Nothing below is to be printed except the lines between the line holding "Given: Tap reply icon on 水月雨鱼鱼鱼's comment" and the line holding "all fields using", inclusive, each exactly as it appears.

• _STUDY MATERIAL_:
#####

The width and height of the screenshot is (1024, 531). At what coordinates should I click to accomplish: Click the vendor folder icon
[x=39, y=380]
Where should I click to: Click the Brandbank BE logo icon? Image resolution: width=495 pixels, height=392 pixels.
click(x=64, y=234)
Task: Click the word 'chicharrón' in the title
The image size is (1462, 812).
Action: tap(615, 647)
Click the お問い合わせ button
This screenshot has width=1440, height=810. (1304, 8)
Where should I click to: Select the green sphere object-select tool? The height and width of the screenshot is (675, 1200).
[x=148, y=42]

#####

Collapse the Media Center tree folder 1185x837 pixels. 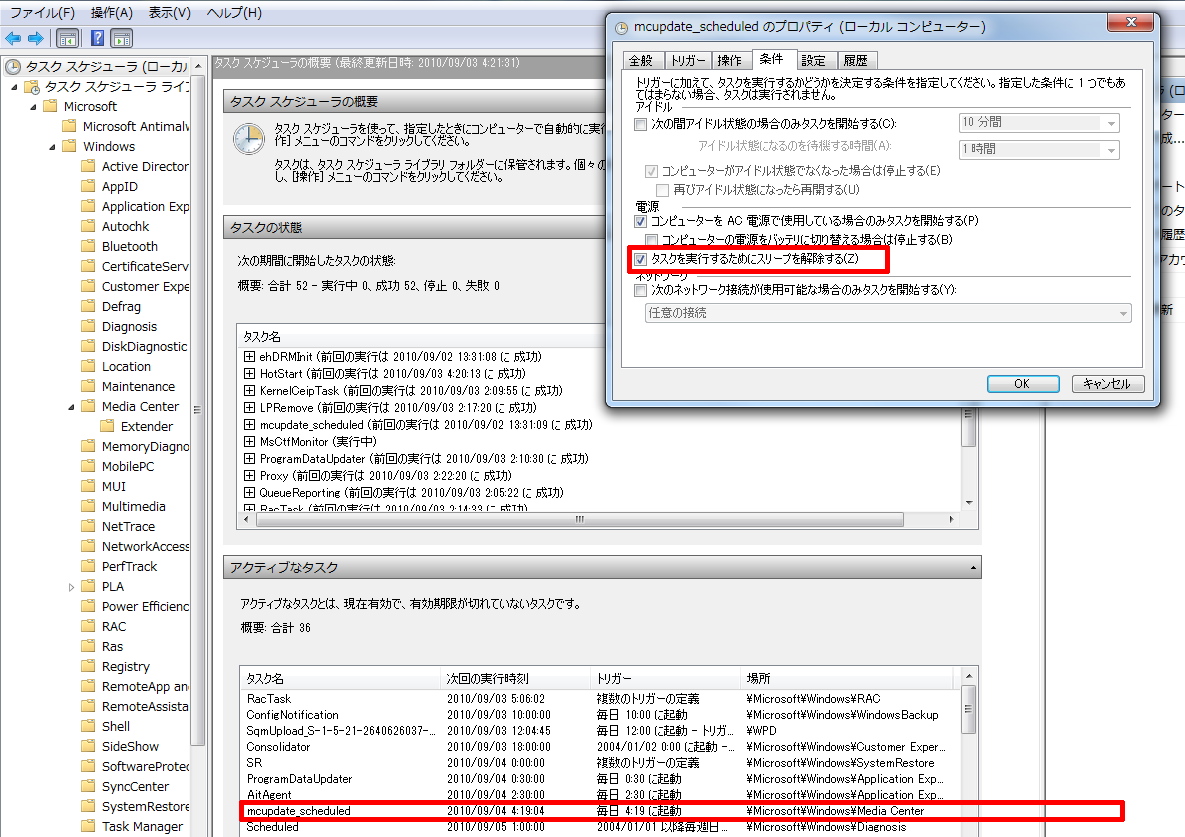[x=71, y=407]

#####

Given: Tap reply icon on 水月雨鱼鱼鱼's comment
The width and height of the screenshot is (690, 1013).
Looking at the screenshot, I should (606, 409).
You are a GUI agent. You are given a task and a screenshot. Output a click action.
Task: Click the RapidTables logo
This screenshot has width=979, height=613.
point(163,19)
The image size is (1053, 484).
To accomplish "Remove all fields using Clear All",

#####

• _EXERCISE RESPONSE_:
Given: Tap reply icon on 水月雨鱼鱼鱼's comment
The width and height of the screenshot is (690, 1013).
Looking at the screenshot, I should (606, 409).
You are a GUI agent. You are given a task and a screenshot. Output a click action.
Task: Click the RapidTables logo
This screenshot has width=979, height=613.
point(163,19)
The image size is (1053, 484).
To accomplish "Remove all fields using Clear All",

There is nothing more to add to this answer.